_TRY IT_
Go line by line through the data and copy those with the word "filter".

_WORKING DATA_
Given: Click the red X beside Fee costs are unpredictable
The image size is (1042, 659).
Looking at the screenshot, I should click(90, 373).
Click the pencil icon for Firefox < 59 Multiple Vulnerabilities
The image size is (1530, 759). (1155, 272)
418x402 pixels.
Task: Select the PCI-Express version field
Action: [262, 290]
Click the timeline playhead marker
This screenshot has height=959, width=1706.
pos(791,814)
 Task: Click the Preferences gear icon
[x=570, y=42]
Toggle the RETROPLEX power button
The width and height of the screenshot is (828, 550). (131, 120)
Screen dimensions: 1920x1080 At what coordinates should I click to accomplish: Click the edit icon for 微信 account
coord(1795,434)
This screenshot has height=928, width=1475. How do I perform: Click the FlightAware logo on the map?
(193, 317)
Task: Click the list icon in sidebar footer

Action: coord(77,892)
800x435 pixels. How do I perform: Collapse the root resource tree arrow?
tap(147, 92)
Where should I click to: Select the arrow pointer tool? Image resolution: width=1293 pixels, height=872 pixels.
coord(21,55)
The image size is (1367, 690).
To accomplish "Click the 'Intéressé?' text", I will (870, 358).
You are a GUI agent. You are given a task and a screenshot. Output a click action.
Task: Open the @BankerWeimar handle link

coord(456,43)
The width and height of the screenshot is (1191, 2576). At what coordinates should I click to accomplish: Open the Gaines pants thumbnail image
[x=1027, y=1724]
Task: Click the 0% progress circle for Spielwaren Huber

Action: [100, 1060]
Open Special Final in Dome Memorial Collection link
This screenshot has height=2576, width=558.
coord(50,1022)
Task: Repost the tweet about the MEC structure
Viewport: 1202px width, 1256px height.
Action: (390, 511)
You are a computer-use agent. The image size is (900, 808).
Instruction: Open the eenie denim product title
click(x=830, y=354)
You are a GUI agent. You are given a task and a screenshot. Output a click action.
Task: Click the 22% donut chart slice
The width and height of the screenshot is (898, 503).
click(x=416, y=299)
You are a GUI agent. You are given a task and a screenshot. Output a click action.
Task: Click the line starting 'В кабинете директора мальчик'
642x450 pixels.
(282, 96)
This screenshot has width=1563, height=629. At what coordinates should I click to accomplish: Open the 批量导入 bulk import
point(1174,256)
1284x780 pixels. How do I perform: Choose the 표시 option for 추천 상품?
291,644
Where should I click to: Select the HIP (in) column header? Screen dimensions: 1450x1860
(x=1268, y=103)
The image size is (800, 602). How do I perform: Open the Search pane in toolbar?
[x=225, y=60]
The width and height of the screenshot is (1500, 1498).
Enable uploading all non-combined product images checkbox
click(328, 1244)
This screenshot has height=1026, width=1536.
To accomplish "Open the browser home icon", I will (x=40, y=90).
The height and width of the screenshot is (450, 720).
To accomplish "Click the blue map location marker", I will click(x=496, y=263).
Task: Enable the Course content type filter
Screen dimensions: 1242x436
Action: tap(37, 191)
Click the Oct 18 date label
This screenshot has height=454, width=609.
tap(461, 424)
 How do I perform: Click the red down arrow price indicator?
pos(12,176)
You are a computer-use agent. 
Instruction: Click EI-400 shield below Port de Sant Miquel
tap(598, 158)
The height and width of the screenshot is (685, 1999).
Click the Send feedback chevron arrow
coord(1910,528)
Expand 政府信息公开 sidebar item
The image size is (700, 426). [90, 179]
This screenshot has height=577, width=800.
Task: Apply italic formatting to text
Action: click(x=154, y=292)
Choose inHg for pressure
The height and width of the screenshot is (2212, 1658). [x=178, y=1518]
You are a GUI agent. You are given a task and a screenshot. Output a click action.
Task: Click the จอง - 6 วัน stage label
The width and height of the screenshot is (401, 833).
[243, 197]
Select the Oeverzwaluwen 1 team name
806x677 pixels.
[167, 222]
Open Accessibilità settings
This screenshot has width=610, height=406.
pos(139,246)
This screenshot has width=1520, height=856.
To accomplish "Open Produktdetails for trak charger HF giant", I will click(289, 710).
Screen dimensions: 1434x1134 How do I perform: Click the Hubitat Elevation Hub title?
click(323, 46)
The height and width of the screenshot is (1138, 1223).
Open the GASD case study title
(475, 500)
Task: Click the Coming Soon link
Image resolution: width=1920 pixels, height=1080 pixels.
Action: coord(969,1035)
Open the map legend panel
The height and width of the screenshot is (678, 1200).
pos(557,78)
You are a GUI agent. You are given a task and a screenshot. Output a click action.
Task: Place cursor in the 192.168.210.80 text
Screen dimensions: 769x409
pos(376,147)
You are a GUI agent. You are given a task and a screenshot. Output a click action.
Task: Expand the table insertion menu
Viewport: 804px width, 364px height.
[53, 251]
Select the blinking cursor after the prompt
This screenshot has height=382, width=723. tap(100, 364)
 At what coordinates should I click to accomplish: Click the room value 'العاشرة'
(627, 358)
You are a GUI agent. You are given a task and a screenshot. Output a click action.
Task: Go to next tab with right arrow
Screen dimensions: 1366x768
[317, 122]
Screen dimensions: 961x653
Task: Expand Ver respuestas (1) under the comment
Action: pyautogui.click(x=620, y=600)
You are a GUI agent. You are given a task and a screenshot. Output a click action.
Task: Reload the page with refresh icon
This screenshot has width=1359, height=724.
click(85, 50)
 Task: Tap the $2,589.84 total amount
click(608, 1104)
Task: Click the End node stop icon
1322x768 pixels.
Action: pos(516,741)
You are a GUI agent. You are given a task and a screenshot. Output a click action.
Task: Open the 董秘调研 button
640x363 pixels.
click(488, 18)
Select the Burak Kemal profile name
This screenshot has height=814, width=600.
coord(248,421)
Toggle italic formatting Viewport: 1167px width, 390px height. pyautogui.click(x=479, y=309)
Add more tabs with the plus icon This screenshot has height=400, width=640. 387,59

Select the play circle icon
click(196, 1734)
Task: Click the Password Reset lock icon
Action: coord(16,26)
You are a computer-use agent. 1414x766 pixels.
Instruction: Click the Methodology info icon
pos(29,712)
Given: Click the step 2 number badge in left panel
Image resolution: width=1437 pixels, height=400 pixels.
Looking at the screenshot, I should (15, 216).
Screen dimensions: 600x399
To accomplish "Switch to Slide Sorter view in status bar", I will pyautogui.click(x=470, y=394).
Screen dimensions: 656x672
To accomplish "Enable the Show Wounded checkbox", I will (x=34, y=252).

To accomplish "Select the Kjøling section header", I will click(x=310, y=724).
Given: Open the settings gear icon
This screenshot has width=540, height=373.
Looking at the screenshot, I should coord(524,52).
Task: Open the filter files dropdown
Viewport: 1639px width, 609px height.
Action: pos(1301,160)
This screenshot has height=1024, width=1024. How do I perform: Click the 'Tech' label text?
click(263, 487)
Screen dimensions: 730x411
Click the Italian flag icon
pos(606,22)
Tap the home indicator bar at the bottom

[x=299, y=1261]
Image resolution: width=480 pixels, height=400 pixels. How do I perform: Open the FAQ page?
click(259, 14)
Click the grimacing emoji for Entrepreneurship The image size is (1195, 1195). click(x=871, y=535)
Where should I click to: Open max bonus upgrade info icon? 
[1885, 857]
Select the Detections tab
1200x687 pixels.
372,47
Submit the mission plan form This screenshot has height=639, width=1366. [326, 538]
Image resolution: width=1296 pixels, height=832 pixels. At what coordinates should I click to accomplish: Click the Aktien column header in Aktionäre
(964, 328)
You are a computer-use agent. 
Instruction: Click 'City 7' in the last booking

_OUTPUT FOR THIS EXERCISE_
Task: Enable the Course content type filter
Task: Open the filter files dropdown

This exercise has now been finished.